In the United States, if you are experiencing any adverse effects, please consult your primary care physician. You can call the FDA at 1-800-FDA-1088 or visit their website at www.fda.gov/medwatch to report any adverse effects.
In Canada, if you are experiencing any adverse effects, please consult your primary care physician. You can call Health Canada at 1-866-234-2345 to report any adverse effects you experience.
Inform your physician or pharmacist that you are allergic to cefdinir, as well as to penicillins or other cephalosporin antibiotics (such as cephalexin), or if you have any additional allergies before beginning treatment with cefdinir. There is a possibility that this product contains inactive substances, which, if present, could result in allergic responses or other complications. Discuss the matter further with your pharmacist for further information.
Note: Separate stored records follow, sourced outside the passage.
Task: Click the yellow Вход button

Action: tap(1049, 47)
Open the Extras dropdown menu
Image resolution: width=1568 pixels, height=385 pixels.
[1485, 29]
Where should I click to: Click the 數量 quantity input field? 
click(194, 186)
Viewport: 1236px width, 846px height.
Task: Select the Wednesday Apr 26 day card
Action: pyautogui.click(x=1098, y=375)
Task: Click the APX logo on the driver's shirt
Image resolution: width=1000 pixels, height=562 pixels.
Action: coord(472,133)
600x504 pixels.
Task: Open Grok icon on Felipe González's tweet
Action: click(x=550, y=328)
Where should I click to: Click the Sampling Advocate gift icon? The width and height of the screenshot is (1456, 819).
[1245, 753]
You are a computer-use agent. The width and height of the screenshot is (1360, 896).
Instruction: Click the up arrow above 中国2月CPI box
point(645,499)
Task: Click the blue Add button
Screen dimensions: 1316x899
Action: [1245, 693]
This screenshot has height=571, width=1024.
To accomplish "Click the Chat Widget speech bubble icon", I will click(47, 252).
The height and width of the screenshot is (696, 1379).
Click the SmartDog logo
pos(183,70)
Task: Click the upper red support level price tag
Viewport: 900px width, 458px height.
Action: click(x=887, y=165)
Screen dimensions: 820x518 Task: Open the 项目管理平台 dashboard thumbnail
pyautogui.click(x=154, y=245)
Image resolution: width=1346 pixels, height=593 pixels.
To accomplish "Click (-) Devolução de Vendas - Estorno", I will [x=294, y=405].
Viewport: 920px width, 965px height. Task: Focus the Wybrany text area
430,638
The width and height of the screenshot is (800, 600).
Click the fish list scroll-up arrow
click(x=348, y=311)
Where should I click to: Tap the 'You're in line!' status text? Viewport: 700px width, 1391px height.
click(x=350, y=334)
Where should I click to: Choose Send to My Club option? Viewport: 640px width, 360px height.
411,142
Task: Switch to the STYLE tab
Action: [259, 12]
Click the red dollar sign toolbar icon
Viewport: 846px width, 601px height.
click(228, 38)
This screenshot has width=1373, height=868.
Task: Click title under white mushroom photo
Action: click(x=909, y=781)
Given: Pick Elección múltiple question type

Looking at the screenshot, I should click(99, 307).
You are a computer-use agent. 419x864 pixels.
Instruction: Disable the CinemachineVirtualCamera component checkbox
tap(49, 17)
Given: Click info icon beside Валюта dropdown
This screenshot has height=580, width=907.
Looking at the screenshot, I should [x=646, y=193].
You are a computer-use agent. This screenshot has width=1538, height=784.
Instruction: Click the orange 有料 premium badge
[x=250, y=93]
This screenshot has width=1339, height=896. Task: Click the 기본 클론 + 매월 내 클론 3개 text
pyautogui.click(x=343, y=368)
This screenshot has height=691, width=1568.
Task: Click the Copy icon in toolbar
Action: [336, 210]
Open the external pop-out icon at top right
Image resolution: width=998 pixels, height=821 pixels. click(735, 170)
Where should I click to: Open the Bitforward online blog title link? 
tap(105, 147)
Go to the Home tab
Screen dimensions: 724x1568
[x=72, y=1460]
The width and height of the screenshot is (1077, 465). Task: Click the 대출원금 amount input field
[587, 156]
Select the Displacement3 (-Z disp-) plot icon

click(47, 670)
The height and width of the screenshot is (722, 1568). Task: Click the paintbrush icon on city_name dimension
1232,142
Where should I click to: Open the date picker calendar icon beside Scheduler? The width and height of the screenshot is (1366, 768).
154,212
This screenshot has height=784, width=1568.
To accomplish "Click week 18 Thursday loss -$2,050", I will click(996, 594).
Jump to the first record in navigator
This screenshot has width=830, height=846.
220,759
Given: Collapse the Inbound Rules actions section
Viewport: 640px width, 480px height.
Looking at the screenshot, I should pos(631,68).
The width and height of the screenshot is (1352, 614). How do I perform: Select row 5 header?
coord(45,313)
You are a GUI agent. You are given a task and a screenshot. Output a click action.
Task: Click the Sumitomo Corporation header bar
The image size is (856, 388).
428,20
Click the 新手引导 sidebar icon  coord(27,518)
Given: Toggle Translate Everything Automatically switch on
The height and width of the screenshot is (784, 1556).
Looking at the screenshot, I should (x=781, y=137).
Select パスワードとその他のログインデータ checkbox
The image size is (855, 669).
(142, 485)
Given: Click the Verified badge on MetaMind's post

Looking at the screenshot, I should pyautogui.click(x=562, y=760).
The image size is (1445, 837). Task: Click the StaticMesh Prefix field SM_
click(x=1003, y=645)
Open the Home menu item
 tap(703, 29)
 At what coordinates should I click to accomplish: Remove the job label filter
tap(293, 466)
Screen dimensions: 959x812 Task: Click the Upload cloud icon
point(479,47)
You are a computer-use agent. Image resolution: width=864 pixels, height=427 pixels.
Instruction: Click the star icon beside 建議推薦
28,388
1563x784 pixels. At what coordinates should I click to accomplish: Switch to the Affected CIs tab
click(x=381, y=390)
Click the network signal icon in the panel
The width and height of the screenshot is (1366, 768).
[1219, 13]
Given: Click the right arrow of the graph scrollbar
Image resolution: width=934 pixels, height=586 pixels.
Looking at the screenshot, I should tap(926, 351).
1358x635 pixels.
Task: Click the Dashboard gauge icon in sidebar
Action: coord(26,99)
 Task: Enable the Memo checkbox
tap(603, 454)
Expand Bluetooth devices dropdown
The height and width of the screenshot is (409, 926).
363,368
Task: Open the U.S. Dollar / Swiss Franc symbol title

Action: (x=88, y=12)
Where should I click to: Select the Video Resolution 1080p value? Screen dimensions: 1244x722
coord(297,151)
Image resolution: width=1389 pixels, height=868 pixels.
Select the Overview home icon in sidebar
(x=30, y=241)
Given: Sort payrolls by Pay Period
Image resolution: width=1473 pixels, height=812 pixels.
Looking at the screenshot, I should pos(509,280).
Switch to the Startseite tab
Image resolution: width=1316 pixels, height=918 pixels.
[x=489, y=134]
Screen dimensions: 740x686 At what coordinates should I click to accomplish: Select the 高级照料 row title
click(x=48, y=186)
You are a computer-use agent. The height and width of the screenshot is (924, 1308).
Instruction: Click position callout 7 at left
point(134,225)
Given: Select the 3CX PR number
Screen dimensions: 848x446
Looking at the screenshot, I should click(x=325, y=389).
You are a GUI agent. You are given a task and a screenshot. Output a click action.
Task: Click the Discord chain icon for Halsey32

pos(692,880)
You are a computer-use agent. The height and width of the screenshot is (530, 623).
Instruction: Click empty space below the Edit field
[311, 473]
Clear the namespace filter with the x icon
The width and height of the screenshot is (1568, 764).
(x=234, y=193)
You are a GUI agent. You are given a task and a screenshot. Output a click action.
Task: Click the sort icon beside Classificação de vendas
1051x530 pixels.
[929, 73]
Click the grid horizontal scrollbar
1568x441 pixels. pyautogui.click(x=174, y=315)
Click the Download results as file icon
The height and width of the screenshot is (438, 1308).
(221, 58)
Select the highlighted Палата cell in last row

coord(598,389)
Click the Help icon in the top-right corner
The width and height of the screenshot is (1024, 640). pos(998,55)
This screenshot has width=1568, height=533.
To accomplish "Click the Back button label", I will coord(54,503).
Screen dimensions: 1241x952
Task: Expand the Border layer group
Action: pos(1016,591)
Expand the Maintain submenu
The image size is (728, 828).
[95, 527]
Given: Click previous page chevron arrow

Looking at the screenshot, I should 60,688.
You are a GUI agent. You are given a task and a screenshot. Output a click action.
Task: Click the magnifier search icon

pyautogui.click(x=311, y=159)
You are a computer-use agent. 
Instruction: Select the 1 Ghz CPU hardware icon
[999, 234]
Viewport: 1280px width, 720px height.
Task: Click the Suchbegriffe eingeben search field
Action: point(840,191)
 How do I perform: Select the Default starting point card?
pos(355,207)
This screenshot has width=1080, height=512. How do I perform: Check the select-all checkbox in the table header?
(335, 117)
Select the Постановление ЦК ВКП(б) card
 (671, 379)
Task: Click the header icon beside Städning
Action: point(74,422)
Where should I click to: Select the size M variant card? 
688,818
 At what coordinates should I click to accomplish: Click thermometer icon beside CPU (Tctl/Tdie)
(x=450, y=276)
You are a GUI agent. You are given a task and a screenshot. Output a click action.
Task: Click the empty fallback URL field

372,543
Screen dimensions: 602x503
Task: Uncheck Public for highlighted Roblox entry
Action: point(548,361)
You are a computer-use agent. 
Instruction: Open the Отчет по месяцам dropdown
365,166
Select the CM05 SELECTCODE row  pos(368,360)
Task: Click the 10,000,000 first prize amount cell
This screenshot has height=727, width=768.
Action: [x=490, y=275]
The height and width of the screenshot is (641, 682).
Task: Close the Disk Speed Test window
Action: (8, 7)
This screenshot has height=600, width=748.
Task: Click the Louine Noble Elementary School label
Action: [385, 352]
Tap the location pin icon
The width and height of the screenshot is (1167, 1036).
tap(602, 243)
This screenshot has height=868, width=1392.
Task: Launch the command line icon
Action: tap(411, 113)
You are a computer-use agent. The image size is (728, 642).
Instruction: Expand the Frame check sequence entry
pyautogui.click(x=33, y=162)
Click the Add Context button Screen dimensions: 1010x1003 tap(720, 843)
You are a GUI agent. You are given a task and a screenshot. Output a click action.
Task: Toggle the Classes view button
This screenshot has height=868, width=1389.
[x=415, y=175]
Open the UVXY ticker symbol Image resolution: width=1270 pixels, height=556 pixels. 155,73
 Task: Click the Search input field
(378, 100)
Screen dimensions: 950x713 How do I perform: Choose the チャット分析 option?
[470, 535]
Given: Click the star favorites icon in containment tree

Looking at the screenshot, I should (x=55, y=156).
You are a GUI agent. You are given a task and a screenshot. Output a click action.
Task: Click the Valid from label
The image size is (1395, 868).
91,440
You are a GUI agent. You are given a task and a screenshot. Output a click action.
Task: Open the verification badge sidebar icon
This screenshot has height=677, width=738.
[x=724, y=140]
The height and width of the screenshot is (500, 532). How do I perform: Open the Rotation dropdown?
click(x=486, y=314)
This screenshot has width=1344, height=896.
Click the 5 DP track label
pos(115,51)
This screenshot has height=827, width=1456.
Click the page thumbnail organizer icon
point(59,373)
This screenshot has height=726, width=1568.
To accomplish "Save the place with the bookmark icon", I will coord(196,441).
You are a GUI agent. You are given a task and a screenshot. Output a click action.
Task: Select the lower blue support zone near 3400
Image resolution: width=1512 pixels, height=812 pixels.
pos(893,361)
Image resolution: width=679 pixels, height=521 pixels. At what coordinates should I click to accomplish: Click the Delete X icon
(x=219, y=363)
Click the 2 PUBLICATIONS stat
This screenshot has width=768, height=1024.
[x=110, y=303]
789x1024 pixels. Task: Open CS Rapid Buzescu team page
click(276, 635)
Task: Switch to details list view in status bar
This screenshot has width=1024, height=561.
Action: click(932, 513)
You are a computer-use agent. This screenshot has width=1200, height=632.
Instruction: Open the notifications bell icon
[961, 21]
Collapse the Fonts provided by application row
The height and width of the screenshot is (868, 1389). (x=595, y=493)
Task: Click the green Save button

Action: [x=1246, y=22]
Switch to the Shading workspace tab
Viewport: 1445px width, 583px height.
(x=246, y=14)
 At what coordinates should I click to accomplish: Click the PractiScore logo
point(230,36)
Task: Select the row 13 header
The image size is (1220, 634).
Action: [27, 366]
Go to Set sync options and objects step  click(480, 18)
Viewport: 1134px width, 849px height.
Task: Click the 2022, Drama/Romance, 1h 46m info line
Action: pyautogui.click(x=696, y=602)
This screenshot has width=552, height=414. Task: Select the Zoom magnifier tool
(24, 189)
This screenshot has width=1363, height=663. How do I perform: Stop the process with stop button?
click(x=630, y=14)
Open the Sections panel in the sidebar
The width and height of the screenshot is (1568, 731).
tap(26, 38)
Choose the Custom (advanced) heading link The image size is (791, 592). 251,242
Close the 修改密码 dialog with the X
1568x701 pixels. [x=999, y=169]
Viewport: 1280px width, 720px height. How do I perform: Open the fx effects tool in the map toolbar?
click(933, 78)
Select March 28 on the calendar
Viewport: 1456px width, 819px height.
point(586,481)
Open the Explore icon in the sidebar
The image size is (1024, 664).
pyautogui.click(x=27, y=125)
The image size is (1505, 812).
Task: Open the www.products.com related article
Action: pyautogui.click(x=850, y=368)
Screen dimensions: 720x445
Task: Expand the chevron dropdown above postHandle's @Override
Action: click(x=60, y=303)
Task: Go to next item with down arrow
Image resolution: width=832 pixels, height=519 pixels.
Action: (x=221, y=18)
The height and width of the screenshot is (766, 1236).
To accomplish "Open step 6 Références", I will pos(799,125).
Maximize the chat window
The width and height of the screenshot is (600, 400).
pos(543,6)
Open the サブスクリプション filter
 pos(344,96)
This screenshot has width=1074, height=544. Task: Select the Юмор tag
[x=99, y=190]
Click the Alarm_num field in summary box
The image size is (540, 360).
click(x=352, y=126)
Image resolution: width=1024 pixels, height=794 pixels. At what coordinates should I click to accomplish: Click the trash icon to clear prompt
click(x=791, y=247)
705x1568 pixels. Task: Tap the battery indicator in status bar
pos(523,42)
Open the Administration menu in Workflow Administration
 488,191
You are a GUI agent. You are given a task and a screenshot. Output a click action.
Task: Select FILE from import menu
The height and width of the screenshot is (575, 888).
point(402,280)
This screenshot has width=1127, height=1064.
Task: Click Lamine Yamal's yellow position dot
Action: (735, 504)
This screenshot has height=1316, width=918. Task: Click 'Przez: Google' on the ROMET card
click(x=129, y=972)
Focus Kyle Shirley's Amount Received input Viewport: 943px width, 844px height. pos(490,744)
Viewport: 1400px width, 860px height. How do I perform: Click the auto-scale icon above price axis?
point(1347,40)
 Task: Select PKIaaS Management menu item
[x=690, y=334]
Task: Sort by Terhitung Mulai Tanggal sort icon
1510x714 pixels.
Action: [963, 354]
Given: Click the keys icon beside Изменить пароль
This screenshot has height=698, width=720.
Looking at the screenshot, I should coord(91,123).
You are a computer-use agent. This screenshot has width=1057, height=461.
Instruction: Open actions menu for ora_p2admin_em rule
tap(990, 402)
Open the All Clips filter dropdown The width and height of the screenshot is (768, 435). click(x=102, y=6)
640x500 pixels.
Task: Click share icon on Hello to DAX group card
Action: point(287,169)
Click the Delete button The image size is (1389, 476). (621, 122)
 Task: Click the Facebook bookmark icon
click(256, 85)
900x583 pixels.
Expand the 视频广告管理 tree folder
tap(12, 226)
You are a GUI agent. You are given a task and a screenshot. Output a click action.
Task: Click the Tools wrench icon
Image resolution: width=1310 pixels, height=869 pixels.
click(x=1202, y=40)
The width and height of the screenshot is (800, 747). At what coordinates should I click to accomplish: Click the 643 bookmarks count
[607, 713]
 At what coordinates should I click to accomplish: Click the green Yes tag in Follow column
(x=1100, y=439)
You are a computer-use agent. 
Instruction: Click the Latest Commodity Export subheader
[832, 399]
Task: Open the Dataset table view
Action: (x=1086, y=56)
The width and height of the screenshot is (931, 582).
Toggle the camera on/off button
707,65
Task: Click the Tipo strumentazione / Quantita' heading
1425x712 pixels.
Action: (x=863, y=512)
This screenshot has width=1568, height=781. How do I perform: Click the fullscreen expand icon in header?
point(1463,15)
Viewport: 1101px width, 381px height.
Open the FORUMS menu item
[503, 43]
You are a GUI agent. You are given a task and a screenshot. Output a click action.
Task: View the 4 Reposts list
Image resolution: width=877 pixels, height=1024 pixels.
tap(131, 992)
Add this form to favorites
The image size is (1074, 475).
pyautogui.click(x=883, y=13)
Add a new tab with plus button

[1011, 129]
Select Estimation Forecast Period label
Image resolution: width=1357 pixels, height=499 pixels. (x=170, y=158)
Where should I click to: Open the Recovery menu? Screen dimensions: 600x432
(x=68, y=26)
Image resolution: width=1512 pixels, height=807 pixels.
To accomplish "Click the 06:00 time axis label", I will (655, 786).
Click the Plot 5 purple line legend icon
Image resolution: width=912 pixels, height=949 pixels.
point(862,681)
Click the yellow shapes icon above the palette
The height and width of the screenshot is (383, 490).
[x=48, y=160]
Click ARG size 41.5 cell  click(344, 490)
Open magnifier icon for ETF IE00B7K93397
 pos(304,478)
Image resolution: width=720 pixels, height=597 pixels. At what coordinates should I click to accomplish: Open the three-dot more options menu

Before beginning treatment with this drug, it is important to discuss your medical history with your doctor or pharmacist, particularly if you have a history of renal illness or intestinal disease (colitis).
Cefdinir may inhibit the effectiveness of live bacterial vaccinations, such as those used to prevent typhoid fever. Before receiving any vaccines or vaccinations, you should disclose to your health care provider that you are currently taking cefdinir.
Before undergoing surgery, it is important to discuss all of the products you use with your dentist or doctor (including prescription drugs, nonprescription drugs, and herbal products).
During pregnancy, it is important to only use this drug when it is absolutely necessary. Talk to your healthcare provider about the potential drawbacks and advantages.
This medication does not get into the breast milk in any way. Before starting to breastfeed, you should talk to your healthcare provider.
Drug interactions can alter the way in which your prescriptions work or raise the likelihood that you will have major adverse effects. This document does not contain all possible medication interactions. Maintain a list of all the goods you use, including prescription and over-the-counter medications, as well as herbal remedies, and give it to both your primary care physician and your pharmacist. Without first consulting your physician, you should never alter the dosage of any medication, stop taking any medication, or start taking any new medication.
This medicine has the potential to provide false positive findings when used in conjunction with particular diabetic urine testing products (cupric sulfate-type). Additionally, the outcomes of some laboratory tests could be impacted by this medication. Make sure that the people working in the laboratory and your doctors are aware that you are taking this medication.
Dial 911 if you suspect that someone has overdosed and they are exhibiting serious symptoms such as passing out or having problems breathing. In any other case, you should immediately contact a poison control centre. To reach the poison control centre for your area in the United States, dial 1-800-222-1222. Canada residents can call a provincial poison control centre. Seizures and extreme vomiting are two of the possible symptoms of an overdose.
This drug should not be given to anyone else.
This drug has been given to you specifically for the treatment of your current condition. If you have another illness in the future, you should not use it unless your doctor tells you to.
If you forget to take a dose, take it as soon as you realise you forgot it. If it is getting close to the time of the next dose, you should forgo the dose that you missed. Apply the following dose at the typical interval. It is not necessary to double the dose in order to catch up.
Keep at room temperature and away from light and moisture. Store at room temperature. Keep away from the bathroom at all costs. Always make sure that children and animals are kept well away from any medications.
Unless you have been specifically told to do so, you should not flush drugs down the toilet or pour them down a drain. When it is no longer needed or has passed its expiration date, dispose of this product in the appropriate manner. Talk to your neighbourhood pharmacy or the firm that handles garbage disposal in your area.